Troubleshoot GPUs in GKE

Autopilot Standard

This page shows you how to resolve issues related to GPUs in Google Kubernetes Engine (GKE).

If you need additional assistance, reach out to Cloud Customer Care.

GPU driver installation

This section provides troubleshooting information for automatic NVIDIA device driver installation in GKE.

Driver installation fails in Ubuntu nodes

If you use Ubuntu nodes that have attached L4 GPUs or H100 GPUs, the default GPU driver that GKE installs might not be at or later than the required version for those GPUs. As a result, the GPU device plugin Pod remains stuck in the Pending state and your GPU workloads on those nodes might experience issues.

To resolve this issue, we recommend upgrading to the following GKE versions which install GPU driver version 535 as the default driver:

1.26.15-gke.1483000 and later
1.27.15-gke.1039000 and later
1.28.11-gke.1044000 and later
1.29.6-gke.1073000 and later
1.30.2-gke.1124000 and later

Alternatively, you can manually install driver version 535 or later by running the following command:

kubectl apply -f https://s.gtool.pro:443/https/raw.githubusercontent.com/GoogleCloudPlatform/container-engine-accelerators/master/nvidia-driver-installer/ubuntu/daemonset-preloaded-R535.yaml

GPU device plugins fail with CrashLoopBackOff errors

The following issue occurs if you used the manual driver installation method in your node pool prior to January 25, 2023 and later upgraded your node pool to a GKE version that supports automatic driver installation. Both installation workloads exist at the same time and try to install conflicting driver versions on your nodes.
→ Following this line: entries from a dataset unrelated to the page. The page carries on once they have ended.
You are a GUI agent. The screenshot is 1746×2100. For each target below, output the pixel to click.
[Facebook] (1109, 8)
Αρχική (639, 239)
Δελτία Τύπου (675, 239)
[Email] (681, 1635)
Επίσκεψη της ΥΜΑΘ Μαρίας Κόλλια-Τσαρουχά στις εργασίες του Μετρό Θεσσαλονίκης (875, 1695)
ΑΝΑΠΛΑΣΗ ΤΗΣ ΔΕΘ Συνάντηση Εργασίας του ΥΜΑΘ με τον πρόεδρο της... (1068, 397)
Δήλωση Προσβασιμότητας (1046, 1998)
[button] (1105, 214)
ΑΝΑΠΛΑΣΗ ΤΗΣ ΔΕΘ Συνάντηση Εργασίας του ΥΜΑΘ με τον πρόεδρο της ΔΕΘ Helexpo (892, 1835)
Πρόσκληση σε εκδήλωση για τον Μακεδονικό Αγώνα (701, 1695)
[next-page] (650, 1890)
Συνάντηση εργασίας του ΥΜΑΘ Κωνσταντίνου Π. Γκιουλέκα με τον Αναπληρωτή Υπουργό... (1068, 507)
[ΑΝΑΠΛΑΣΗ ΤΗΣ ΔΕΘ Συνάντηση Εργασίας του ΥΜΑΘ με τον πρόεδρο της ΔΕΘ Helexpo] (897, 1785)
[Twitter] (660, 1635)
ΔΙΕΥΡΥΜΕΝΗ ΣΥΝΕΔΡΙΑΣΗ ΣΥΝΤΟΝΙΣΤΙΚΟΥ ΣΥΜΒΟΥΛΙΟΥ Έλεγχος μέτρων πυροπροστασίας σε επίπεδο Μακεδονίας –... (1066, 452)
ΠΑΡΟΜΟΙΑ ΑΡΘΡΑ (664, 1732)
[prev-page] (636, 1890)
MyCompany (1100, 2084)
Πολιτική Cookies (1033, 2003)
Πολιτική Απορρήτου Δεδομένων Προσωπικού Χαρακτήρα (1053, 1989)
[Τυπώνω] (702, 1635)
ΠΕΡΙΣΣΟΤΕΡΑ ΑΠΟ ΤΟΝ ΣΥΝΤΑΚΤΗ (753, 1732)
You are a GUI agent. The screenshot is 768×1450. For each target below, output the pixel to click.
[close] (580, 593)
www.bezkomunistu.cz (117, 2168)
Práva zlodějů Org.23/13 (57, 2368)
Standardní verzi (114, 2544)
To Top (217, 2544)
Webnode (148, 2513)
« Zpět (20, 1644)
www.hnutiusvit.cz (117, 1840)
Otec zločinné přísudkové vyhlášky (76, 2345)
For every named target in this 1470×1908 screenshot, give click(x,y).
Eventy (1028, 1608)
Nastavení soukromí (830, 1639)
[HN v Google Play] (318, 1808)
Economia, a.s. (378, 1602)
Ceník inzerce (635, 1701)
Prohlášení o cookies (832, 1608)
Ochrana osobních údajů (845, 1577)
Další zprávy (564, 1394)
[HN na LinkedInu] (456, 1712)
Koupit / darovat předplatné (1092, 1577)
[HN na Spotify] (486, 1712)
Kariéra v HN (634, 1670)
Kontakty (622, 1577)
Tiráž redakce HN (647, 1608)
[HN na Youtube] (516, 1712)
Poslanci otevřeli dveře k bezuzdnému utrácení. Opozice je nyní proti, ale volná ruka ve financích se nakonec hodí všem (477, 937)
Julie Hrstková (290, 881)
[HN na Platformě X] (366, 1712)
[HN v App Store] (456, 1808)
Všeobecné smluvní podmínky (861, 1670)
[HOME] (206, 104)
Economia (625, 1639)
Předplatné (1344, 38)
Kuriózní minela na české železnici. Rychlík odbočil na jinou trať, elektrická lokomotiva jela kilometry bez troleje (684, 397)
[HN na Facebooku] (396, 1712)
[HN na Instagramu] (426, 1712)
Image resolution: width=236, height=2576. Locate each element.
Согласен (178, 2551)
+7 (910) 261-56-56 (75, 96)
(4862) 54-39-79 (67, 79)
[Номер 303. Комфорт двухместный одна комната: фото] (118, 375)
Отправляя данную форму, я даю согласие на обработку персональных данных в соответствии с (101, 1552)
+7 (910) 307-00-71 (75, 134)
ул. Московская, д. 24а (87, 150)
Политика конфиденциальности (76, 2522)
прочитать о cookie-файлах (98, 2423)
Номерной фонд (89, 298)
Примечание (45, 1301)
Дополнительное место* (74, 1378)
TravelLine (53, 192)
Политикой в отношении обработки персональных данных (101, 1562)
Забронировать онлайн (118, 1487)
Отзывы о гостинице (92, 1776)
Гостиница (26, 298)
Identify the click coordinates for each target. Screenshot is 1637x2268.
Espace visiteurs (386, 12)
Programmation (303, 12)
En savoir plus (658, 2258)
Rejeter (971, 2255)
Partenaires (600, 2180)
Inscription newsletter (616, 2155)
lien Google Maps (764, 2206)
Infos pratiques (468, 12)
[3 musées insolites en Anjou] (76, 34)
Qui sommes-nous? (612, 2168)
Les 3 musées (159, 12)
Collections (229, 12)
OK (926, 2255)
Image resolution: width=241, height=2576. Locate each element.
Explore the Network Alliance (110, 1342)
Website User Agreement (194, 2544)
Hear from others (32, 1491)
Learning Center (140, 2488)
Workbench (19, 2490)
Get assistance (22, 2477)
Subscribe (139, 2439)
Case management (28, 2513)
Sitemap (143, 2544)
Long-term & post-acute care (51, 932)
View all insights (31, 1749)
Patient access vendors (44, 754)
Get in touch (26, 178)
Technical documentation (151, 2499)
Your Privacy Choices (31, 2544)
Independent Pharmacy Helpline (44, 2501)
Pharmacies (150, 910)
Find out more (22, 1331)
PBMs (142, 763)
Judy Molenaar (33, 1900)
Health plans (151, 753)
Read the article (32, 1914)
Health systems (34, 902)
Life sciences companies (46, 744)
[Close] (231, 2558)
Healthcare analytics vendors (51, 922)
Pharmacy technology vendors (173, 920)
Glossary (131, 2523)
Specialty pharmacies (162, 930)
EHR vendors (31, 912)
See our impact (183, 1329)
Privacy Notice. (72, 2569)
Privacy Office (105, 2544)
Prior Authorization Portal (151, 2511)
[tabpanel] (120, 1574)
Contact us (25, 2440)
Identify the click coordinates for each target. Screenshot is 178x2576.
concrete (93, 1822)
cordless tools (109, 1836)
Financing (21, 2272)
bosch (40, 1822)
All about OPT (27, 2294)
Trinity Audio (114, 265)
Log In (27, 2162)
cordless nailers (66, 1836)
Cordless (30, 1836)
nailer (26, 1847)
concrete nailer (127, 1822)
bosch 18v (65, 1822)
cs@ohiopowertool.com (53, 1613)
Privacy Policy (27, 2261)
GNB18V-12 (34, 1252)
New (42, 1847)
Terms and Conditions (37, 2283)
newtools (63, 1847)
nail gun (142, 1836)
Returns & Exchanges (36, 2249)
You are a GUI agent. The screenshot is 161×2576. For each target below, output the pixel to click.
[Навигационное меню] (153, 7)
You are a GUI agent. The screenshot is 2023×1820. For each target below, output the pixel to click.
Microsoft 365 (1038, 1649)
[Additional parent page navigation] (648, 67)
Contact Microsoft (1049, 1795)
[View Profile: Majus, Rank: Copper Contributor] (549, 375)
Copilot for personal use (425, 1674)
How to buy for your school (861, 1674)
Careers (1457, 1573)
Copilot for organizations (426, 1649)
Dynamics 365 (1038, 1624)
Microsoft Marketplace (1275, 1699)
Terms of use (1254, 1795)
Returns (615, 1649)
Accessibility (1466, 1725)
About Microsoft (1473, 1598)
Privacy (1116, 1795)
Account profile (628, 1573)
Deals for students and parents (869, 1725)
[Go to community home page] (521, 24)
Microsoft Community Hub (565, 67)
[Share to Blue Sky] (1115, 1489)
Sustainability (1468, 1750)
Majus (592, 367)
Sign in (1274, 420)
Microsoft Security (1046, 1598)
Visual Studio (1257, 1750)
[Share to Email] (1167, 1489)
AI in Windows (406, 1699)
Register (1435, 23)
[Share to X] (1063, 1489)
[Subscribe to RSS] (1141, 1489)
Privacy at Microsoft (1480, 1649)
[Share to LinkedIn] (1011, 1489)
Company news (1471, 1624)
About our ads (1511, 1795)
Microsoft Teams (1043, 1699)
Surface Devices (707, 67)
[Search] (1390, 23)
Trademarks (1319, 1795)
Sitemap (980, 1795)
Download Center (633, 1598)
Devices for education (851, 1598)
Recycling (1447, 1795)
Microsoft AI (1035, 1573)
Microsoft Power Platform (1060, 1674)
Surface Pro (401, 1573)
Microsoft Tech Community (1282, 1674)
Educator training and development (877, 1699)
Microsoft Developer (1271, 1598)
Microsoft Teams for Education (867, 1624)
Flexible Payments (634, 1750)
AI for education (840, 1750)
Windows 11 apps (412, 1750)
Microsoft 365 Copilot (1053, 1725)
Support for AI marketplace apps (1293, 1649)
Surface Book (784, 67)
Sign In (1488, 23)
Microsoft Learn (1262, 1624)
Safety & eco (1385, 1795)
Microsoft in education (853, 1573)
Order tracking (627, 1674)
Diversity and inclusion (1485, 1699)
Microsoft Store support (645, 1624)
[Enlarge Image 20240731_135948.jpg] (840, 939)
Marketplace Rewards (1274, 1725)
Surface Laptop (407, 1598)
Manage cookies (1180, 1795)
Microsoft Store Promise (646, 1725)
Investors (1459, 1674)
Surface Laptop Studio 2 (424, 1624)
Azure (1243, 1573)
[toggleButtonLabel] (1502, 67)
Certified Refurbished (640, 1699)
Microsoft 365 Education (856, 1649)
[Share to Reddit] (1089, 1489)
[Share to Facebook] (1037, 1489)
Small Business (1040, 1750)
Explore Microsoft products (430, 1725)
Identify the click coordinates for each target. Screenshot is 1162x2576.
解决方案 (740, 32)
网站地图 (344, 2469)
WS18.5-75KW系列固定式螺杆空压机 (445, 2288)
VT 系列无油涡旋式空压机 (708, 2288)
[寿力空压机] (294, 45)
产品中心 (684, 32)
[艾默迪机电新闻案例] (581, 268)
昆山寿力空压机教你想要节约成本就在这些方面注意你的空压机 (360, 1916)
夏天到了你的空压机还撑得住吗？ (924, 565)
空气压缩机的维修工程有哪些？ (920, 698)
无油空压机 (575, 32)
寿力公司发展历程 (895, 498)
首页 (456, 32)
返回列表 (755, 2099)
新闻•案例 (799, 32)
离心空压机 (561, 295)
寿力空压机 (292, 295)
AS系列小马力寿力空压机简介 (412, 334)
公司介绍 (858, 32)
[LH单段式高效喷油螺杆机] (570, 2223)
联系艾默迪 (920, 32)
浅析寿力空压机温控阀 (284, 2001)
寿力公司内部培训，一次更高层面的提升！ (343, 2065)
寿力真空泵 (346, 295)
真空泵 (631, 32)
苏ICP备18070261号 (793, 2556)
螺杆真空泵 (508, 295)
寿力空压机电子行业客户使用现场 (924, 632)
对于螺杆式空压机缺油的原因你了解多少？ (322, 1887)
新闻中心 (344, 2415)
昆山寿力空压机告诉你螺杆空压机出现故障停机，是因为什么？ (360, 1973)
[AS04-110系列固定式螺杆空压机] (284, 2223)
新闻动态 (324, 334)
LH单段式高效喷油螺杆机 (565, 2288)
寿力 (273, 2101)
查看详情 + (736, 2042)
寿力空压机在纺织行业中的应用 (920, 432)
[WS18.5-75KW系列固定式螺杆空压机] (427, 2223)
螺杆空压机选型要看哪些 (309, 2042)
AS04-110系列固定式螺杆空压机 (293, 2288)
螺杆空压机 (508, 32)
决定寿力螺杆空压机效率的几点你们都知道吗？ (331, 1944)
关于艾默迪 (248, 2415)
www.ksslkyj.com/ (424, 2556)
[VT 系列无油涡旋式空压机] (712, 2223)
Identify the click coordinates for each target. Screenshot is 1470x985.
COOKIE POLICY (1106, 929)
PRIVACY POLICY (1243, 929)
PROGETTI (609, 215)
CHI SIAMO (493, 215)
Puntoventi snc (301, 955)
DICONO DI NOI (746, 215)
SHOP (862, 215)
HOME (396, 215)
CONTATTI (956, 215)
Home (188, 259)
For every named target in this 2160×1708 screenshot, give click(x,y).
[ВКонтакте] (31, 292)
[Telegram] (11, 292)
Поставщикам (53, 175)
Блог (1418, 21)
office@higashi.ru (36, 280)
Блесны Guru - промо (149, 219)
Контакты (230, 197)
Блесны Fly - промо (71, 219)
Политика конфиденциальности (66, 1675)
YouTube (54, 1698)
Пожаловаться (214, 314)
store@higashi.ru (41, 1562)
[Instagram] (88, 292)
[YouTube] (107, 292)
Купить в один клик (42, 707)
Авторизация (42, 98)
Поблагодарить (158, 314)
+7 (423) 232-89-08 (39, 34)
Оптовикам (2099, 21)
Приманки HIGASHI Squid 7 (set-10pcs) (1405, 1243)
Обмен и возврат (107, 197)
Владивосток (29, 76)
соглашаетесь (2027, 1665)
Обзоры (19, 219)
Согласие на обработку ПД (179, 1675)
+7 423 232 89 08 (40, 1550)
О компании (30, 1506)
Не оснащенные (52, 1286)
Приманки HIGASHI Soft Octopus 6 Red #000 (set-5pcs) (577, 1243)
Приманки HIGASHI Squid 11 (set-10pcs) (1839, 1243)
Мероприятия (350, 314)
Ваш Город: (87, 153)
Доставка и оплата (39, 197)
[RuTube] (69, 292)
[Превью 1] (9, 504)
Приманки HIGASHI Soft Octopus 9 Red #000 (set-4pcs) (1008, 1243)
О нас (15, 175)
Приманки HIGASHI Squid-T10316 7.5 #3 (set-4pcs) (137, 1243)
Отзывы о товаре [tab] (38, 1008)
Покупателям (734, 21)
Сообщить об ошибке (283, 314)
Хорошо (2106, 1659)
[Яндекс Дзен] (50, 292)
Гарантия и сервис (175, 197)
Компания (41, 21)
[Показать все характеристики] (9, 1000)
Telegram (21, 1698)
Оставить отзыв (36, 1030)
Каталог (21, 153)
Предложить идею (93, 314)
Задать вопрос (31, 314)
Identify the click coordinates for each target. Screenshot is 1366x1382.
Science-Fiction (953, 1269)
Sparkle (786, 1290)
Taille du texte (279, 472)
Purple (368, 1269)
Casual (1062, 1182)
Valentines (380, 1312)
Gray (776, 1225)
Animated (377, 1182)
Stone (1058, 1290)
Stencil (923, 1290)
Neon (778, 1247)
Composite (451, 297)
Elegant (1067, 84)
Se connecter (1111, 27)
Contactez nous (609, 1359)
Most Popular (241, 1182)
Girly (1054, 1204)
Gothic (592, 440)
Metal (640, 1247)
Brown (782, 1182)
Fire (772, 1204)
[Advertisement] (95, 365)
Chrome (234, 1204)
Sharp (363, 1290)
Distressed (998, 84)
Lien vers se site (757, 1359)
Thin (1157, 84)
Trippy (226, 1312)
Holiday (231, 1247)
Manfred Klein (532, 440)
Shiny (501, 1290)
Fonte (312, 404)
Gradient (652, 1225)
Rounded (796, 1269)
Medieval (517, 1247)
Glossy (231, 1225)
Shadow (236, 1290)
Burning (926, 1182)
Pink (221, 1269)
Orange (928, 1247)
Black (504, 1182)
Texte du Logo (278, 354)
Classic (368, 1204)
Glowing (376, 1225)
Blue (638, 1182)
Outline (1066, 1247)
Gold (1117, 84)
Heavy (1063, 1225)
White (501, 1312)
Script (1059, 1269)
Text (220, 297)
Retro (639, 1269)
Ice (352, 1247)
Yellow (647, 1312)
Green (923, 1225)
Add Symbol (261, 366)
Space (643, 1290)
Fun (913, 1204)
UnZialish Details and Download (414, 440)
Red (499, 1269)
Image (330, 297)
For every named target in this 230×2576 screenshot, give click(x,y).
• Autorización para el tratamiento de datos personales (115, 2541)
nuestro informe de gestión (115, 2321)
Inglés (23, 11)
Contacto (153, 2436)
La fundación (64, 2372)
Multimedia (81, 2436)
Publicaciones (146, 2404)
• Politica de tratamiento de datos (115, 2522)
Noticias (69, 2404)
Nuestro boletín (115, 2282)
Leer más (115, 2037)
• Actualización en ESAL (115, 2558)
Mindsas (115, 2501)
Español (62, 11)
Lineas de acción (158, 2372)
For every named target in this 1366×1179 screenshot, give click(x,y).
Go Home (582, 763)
The GPU device plugin init container fails with the Init:CrashLoopBackOff status. The logs for the container are similar to the following:

failed to verify installation: failed to verify GPU driver installation: exit status 18

To resolve this issue, try the following methods:

Remove the manual driver installation DaemonSet from your cluster. This deletes the conflicting installation workload and lets GKE automatically install a driver to your nodes.

Note: Ensure that all of your node pools use automatic installation before you delete the DaemonSet.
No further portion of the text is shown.